**Collection entries:**
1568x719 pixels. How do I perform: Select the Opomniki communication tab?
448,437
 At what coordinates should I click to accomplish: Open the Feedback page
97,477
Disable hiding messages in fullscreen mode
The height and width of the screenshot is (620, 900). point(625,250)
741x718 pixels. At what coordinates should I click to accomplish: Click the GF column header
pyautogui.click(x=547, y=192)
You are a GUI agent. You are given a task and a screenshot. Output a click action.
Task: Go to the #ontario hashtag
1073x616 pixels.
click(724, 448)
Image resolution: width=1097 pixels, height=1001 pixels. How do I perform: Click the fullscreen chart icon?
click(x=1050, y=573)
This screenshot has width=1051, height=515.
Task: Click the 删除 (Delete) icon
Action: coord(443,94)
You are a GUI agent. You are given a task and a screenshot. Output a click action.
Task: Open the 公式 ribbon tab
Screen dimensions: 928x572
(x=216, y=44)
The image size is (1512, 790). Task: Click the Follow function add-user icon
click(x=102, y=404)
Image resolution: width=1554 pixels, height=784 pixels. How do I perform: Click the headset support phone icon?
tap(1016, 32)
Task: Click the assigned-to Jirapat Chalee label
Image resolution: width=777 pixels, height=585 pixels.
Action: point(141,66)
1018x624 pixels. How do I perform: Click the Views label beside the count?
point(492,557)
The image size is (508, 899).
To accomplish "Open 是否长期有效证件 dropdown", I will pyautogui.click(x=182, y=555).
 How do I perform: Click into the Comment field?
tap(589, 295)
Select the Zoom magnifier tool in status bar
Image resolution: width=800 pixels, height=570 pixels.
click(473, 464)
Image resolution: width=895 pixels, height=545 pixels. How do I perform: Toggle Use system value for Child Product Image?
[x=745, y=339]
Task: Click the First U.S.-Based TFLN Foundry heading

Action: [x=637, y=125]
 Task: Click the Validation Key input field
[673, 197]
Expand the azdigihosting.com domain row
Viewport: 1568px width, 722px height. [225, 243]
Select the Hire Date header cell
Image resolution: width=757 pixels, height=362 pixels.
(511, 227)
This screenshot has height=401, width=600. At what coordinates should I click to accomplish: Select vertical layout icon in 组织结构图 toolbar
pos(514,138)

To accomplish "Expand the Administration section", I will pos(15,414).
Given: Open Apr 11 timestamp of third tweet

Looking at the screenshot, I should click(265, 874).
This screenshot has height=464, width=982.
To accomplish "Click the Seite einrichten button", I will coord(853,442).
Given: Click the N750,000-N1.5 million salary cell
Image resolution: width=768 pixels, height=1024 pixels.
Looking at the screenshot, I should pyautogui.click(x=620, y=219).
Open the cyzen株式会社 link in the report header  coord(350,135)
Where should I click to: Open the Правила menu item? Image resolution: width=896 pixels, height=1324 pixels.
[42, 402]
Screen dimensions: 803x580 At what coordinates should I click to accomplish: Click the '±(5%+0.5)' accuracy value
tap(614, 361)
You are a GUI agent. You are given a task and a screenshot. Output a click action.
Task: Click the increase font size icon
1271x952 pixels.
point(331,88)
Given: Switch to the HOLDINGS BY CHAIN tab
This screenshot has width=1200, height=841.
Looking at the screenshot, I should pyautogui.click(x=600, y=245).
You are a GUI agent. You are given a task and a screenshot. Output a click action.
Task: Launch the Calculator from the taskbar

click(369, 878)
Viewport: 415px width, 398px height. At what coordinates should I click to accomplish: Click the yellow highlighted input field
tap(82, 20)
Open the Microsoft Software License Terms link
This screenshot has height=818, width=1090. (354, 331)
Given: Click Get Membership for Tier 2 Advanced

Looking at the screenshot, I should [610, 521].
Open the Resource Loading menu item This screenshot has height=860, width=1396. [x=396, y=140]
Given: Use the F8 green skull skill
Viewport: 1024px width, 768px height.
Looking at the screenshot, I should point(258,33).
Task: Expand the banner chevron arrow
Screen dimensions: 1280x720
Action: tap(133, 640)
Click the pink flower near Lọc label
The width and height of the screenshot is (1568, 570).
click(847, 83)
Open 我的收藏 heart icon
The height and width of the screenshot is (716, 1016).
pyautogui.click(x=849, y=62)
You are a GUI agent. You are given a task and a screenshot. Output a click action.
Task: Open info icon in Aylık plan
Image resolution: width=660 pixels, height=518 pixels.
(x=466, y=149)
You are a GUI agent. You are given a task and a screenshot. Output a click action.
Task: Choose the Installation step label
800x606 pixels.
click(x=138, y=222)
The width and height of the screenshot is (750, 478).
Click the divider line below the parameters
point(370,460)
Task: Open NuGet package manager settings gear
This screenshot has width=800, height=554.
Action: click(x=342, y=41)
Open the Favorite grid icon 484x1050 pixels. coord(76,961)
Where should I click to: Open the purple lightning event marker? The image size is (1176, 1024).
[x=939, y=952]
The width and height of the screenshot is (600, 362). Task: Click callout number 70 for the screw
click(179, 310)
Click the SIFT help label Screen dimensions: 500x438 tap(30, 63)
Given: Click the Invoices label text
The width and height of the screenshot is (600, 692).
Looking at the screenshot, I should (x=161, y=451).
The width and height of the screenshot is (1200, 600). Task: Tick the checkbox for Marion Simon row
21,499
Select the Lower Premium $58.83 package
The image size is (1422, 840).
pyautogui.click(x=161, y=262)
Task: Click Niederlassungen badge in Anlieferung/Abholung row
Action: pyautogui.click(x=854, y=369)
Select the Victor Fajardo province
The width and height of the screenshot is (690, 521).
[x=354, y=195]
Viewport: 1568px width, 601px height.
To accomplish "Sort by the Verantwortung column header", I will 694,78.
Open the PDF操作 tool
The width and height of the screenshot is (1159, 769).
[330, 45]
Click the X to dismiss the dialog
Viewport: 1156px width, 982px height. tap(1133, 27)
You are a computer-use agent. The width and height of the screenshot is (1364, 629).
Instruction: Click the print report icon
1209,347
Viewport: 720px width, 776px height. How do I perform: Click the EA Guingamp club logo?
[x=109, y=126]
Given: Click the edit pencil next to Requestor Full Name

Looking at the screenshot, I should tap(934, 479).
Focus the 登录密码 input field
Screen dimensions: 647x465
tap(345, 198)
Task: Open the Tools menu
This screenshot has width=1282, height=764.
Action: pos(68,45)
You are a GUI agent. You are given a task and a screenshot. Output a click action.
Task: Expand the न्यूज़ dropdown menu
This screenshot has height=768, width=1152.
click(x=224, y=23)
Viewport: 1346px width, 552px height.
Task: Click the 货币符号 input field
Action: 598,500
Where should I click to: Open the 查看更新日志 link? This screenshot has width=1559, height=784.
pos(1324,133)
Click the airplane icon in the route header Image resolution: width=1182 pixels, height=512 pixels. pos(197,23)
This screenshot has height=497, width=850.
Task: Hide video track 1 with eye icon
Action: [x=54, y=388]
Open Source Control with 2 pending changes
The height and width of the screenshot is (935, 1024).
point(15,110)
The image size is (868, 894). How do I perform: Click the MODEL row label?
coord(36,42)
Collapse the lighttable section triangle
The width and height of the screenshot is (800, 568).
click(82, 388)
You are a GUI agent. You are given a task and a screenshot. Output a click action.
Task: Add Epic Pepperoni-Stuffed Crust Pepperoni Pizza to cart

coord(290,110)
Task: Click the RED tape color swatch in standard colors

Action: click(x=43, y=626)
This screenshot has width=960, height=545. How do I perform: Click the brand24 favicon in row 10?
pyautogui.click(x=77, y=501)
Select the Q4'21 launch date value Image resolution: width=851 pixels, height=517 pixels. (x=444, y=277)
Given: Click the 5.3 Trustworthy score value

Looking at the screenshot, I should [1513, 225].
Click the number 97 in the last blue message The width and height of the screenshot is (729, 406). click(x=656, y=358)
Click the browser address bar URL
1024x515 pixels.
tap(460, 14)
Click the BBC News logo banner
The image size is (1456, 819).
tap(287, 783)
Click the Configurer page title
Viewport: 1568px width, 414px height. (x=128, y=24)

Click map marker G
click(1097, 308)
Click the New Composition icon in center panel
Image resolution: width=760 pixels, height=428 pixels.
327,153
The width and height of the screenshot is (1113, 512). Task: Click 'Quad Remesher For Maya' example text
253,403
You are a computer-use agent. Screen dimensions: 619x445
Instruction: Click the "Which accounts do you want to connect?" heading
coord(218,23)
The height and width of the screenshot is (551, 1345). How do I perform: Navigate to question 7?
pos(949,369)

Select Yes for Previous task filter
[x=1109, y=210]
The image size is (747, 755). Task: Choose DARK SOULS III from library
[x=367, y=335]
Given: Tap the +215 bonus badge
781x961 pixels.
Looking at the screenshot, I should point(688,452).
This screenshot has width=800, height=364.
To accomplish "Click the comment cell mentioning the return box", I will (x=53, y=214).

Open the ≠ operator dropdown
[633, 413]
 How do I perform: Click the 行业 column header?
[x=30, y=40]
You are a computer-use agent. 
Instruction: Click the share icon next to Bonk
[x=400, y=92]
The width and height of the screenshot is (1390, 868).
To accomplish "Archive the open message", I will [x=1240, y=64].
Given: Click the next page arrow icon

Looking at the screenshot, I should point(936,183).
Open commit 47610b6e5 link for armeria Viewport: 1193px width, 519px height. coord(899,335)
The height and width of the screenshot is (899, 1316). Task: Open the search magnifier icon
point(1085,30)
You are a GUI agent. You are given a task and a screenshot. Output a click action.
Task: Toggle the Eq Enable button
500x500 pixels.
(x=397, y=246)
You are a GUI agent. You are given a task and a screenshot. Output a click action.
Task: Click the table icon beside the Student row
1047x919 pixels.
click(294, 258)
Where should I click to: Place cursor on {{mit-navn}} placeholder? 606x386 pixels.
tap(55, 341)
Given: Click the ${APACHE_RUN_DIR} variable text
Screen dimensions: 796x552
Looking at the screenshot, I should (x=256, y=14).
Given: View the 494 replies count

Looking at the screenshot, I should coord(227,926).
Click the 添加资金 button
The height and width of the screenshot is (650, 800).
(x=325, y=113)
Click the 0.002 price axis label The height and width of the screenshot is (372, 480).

**Problem to work on:**
Print, from the entries above, the line with "Given: Click the 5.3 Trustworthy score value", the line with "You are a computer-use agent. Screen" and all lines between them, exactly and with nothing else.

**Task response:**
Given: Click the 5.3 Trustworthy score value

Looking at the screenshot, I should [1513, 225].
Click the number 97 in the last blue message The width and height of the screenshot is (729, 406). click(x=656, y=358)
Click the browser address bar URL
1024x515 pixels.
tap(460, 14)
Click the BBC News logo banner
The image size is (1456, 819).
tap(287, 783)
Click the Configurer page title
Viewport: 1568px width, 414px height. (x=128, y=24)

Click map marker G
click(1097, 308)
Click the New Composition icon in center panel
Image resolution: width=760 pixels, height=428 pixels.
327,153
The width and height of the screenshot is (1113, 512). Task: Click 'Quad Remesher For Maya' example text
253,403
You are a computer-use agent. Screen dimensions: 619x445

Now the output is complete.